#### [INFORMATION SHOWN]
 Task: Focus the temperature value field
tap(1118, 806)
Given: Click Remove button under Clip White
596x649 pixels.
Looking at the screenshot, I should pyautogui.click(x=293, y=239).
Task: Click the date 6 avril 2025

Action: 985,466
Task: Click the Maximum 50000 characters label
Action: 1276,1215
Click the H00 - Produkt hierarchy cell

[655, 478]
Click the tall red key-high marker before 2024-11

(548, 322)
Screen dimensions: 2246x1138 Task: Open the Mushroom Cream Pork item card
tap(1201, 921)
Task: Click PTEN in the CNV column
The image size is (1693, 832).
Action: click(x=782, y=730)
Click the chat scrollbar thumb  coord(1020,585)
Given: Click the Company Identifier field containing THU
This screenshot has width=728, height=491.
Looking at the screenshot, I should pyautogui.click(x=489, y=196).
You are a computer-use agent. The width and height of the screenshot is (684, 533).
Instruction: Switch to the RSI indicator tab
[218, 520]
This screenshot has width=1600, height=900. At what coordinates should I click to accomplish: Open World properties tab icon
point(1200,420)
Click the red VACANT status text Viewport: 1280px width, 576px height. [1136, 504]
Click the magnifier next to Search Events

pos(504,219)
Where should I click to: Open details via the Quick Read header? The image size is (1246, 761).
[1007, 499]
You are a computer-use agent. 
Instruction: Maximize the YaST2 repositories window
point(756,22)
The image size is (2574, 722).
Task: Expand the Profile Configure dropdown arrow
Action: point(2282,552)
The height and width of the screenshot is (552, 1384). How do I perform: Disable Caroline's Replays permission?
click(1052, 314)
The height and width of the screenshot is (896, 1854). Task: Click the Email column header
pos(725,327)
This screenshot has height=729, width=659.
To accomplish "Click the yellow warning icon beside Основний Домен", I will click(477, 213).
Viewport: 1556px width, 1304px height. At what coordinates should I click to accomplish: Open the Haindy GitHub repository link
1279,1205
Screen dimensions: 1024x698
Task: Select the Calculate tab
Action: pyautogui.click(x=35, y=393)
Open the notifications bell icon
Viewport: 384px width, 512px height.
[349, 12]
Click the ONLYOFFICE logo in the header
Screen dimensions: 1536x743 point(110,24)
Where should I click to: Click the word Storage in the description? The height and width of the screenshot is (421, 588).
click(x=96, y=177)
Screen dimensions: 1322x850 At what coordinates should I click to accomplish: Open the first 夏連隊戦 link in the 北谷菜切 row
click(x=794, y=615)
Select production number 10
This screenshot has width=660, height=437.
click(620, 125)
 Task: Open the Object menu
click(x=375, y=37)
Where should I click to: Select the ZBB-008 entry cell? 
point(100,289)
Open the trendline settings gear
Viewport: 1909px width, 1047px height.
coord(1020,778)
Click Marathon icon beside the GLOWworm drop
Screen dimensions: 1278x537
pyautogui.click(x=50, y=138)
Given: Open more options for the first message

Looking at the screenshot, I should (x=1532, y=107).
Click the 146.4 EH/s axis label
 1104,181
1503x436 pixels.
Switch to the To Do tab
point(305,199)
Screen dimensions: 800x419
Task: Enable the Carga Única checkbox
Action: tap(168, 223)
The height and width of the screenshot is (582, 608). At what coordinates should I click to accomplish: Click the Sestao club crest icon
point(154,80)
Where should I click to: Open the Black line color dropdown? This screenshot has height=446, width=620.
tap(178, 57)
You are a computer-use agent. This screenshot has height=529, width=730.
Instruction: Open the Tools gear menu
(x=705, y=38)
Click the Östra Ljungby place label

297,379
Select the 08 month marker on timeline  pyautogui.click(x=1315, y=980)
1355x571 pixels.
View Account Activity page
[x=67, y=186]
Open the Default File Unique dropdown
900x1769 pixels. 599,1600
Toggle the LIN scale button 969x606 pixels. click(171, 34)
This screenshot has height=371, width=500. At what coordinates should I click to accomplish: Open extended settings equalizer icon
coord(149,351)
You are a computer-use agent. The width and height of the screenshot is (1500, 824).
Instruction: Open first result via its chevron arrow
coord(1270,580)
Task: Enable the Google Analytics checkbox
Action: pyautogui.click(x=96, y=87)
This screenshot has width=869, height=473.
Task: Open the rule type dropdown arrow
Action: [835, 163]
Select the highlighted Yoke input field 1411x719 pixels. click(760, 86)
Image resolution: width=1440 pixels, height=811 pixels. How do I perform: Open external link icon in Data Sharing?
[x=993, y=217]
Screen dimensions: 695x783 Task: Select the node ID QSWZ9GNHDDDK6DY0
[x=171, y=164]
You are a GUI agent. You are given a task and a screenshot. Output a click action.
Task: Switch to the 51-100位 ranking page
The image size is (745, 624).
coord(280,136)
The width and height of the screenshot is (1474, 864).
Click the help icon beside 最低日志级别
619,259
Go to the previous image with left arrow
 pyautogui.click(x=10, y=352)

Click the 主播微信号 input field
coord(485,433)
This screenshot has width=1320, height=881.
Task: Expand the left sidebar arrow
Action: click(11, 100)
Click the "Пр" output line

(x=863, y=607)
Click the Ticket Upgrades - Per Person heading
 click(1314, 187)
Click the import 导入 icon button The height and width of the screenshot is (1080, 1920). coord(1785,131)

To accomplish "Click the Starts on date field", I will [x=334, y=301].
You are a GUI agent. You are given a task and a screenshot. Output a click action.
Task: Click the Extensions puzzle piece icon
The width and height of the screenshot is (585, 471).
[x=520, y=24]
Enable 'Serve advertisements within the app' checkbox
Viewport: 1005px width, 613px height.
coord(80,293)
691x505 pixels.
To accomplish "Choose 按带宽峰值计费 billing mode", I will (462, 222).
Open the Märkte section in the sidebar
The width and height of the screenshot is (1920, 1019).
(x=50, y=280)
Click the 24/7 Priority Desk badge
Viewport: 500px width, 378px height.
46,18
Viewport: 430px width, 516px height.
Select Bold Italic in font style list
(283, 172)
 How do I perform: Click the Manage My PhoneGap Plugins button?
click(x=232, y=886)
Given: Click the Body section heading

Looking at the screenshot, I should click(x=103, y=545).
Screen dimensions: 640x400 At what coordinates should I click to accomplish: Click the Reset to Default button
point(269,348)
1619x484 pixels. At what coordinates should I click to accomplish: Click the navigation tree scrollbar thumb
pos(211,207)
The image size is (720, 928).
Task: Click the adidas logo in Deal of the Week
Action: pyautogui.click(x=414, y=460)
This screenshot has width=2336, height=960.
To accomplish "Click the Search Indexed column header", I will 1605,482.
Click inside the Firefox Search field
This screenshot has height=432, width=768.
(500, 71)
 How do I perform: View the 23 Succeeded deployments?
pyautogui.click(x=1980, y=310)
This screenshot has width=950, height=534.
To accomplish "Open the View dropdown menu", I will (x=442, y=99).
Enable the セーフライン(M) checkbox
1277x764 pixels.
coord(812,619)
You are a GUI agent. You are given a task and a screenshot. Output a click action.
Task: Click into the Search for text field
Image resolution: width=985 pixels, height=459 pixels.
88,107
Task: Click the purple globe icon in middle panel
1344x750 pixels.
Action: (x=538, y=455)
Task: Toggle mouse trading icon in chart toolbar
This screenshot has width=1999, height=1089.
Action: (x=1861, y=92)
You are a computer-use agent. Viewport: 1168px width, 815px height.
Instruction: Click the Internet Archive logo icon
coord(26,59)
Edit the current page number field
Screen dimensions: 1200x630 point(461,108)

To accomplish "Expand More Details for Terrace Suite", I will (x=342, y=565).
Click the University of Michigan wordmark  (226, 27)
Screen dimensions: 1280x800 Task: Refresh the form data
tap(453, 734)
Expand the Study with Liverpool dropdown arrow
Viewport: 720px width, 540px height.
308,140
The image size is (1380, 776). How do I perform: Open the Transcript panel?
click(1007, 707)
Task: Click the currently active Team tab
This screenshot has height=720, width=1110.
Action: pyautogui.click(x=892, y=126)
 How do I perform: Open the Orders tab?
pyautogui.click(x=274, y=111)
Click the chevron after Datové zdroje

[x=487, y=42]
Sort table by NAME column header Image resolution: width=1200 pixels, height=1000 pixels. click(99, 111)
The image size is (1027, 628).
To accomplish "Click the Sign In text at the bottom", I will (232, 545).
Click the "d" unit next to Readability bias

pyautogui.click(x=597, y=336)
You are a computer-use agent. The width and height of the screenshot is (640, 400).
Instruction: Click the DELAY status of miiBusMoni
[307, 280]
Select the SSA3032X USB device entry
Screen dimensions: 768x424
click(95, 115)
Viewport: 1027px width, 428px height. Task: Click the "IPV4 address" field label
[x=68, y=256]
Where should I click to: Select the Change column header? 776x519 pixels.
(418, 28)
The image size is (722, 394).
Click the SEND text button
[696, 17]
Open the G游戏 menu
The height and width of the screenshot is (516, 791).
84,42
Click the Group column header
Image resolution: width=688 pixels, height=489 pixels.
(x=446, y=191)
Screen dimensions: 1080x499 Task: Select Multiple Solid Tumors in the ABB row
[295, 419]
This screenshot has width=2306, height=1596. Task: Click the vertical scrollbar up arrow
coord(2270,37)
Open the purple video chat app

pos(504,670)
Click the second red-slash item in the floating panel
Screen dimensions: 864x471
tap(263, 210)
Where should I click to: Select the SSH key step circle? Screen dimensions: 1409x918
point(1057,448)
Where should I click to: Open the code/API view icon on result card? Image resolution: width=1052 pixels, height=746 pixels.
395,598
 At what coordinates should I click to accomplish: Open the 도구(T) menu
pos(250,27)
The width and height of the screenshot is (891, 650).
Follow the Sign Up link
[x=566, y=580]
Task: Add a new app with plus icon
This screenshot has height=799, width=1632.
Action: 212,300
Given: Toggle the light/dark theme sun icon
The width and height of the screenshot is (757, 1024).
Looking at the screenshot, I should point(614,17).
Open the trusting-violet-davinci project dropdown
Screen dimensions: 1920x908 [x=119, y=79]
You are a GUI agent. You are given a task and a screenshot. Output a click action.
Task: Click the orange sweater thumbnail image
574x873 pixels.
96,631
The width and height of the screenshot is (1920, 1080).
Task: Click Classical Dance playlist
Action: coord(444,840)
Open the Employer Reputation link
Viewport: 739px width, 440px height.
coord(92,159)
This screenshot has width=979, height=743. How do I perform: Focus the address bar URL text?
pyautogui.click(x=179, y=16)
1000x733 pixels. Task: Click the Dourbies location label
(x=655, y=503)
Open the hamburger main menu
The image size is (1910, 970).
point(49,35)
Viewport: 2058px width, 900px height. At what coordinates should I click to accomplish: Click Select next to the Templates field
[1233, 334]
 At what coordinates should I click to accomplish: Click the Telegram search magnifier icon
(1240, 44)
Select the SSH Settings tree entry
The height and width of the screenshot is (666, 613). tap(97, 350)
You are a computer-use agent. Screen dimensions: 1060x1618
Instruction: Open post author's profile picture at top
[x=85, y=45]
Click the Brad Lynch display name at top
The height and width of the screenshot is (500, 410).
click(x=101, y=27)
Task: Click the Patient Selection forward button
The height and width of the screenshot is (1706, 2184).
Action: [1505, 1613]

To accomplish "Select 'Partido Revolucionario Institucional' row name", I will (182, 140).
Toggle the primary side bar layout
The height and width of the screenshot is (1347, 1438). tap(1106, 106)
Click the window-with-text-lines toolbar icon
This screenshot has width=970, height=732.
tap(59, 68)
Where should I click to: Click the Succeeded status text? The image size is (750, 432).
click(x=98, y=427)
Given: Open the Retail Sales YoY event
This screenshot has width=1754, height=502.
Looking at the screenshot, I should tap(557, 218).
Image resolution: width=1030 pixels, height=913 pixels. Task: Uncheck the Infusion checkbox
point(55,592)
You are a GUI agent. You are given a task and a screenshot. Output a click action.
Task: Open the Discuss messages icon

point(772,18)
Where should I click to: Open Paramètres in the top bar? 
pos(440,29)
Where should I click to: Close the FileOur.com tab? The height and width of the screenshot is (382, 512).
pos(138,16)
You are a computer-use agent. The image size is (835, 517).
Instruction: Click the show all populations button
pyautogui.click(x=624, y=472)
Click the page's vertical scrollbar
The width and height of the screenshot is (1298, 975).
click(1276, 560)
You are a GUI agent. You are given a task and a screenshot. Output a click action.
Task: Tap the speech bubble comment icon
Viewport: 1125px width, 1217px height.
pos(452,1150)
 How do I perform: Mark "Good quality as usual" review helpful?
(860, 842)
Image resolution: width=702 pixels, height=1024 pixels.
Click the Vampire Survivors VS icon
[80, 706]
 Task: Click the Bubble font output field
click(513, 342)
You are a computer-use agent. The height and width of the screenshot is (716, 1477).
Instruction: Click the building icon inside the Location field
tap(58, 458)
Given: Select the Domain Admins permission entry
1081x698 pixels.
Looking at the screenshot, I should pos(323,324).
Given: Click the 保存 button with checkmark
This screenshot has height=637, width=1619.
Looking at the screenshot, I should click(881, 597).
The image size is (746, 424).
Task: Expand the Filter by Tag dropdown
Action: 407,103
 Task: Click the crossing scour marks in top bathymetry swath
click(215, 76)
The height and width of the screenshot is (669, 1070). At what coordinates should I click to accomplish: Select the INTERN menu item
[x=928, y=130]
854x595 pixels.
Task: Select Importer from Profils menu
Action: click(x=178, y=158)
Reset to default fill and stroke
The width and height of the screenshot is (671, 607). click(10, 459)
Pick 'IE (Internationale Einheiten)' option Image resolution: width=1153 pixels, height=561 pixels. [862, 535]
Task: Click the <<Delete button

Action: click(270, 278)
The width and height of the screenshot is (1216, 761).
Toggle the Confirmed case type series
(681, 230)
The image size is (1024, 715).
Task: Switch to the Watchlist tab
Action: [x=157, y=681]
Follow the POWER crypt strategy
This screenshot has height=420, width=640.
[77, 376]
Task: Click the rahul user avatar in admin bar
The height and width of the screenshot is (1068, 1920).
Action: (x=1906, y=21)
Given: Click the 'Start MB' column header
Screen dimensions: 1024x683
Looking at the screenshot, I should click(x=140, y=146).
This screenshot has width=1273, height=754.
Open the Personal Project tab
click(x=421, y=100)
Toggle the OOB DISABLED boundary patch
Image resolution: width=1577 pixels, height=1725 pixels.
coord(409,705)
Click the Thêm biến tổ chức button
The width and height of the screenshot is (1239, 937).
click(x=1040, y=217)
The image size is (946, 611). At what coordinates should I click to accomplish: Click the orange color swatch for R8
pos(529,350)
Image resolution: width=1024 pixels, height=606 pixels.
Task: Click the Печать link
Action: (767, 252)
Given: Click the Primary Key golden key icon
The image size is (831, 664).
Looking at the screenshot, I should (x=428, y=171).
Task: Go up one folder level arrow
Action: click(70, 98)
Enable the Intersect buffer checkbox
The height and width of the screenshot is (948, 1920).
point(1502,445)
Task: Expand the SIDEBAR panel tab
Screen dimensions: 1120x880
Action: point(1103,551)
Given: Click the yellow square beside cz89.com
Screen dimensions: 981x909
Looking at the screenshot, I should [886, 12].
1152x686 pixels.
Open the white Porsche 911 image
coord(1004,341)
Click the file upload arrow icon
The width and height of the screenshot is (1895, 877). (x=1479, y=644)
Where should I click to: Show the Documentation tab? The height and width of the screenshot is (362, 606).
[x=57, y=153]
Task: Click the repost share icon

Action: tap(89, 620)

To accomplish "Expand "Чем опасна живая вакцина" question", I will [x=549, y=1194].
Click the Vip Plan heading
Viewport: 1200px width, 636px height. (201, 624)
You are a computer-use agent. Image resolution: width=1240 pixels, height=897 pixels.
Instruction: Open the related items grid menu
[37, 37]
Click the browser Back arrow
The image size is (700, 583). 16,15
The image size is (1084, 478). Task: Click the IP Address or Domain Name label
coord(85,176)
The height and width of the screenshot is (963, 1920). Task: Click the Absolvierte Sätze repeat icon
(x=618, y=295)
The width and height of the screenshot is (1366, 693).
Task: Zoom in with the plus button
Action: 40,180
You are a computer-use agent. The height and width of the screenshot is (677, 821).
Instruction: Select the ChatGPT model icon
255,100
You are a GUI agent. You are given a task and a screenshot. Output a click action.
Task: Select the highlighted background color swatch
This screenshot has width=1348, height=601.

#### [EXERCISE REQUIREMENTS]
Scan the material above for the string "toolbar" and return the lines that hold it.

#### [RESULT OF THE EXERCISE]
Task: Toggle mouse trading icon in chart toolbar
Click the window-with-text-lines toolbar icon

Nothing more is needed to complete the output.